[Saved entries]
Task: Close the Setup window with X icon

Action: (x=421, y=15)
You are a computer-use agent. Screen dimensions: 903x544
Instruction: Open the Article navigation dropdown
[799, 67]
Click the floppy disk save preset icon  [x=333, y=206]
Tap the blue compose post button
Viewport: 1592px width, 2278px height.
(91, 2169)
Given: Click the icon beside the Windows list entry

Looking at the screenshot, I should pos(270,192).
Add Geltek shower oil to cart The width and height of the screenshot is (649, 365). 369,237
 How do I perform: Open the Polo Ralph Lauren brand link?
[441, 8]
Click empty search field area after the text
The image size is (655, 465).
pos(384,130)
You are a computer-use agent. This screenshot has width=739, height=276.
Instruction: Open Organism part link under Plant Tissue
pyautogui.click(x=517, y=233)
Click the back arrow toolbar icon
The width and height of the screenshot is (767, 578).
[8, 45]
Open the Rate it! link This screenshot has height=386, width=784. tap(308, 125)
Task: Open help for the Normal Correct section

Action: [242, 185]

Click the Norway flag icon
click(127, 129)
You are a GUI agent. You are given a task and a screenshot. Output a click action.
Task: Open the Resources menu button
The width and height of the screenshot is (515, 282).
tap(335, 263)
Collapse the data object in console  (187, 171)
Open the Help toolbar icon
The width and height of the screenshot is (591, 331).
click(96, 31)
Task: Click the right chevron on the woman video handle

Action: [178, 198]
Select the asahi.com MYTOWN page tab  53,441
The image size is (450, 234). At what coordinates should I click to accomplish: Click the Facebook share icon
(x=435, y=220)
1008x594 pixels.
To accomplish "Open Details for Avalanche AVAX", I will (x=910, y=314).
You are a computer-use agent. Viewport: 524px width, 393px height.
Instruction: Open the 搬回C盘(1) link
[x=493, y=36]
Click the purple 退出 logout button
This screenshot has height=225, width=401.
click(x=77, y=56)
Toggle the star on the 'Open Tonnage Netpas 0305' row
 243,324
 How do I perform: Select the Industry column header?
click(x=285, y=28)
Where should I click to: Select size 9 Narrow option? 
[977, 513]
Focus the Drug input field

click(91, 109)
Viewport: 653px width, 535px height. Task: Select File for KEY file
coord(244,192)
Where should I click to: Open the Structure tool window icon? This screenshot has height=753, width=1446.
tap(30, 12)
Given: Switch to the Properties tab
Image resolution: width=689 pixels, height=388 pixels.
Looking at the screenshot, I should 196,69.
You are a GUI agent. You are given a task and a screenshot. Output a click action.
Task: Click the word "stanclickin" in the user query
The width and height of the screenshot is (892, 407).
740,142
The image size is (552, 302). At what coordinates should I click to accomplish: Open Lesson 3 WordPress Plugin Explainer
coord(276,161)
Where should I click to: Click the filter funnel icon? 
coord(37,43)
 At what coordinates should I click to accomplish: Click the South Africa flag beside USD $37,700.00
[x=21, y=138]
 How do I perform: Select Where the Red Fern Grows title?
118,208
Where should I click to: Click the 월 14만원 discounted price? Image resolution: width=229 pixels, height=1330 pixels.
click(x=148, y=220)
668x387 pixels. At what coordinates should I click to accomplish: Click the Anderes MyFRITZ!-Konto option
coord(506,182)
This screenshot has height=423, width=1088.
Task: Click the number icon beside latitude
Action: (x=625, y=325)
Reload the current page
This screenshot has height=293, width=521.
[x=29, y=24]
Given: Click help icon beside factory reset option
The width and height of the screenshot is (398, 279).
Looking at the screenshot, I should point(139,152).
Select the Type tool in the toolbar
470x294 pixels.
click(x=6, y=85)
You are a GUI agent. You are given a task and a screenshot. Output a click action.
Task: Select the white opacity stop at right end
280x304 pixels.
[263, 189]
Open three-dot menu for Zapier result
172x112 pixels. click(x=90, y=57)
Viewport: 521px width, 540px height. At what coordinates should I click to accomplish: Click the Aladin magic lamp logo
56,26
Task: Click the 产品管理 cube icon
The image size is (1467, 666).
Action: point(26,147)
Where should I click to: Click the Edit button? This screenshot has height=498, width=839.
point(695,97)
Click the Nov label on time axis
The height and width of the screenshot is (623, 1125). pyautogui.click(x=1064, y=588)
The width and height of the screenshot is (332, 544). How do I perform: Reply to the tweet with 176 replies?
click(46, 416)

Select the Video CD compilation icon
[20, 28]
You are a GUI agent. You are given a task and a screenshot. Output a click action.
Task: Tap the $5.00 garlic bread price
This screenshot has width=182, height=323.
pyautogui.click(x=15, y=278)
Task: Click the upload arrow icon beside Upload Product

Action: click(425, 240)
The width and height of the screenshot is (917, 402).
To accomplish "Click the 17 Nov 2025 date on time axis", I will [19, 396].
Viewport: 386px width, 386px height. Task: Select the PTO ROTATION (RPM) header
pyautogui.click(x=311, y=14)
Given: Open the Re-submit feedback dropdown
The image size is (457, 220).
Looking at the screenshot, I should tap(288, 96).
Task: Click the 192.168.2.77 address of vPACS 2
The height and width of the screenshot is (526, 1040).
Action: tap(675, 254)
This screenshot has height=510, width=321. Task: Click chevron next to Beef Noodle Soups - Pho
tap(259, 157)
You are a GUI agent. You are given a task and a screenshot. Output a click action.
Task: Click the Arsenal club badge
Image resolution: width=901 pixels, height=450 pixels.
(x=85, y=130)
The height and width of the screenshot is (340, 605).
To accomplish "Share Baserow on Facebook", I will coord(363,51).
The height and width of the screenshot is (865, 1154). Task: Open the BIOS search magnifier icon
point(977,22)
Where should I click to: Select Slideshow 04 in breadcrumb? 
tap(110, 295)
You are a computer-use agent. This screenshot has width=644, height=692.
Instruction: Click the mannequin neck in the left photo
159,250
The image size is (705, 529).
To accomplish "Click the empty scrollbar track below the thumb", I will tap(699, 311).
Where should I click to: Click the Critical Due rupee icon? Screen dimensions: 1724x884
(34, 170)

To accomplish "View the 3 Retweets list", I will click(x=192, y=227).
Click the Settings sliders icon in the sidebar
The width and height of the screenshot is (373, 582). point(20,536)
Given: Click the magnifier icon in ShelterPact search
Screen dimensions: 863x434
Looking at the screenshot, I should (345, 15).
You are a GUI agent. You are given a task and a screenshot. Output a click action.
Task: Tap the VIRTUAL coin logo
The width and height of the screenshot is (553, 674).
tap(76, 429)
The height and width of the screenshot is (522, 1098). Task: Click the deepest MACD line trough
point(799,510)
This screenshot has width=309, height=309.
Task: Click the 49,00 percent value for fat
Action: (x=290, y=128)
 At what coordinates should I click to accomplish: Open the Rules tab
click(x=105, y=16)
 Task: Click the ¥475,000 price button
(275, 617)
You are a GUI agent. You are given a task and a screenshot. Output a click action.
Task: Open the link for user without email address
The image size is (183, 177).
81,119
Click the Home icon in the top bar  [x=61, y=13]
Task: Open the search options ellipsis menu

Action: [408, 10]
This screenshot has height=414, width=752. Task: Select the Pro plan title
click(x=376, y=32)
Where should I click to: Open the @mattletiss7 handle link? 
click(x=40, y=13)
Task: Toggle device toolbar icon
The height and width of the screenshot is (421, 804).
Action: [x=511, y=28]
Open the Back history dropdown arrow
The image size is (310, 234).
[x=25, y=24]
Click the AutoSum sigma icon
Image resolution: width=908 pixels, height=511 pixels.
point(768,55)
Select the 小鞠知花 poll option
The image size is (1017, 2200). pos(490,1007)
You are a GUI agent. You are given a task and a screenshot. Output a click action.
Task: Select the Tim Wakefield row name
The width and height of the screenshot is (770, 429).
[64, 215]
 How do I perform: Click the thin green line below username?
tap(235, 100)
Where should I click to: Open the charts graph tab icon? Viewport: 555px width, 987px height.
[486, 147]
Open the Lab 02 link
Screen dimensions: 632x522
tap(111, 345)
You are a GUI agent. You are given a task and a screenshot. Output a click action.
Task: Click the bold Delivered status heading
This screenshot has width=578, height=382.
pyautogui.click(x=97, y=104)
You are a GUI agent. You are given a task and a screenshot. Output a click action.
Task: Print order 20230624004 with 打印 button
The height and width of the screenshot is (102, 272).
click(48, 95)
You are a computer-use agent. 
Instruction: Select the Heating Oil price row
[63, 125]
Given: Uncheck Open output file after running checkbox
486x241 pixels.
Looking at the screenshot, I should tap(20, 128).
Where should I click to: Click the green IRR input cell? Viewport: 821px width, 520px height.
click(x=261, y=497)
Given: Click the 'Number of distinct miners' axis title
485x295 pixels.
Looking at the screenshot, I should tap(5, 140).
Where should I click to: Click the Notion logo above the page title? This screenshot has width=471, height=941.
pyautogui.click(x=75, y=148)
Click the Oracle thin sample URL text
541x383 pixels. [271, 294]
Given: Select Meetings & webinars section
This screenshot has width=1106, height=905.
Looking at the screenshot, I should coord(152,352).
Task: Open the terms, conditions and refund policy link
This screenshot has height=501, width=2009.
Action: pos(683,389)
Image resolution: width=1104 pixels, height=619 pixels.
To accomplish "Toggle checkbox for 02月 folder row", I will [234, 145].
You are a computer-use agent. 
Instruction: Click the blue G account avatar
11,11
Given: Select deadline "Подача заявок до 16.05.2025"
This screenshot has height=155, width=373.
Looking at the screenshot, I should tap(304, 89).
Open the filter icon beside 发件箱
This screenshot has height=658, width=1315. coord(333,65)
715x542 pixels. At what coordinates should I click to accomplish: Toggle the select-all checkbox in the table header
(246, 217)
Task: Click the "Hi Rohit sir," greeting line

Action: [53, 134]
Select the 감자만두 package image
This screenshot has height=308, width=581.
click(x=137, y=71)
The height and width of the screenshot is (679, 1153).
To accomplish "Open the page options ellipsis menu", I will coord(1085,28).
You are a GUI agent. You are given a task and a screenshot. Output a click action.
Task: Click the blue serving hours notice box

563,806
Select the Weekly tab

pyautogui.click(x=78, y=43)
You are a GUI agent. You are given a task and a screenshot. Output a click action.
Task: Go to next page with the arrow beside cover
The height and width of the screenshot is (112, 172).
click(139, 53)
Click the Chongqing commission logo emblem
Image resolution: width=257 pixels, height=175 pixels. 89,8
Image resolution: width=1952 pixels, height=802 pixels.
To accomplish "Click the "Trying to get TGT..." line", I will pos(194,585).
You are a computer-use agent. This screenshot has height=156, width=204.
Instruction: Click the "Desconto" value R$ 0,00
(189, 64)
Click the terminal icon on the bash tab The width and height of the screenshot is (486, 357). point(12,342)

**What to do**
Count up the lines in the entries above where the word "address" appears, and give the figure with nothing added.

**Solution to this exercise**
2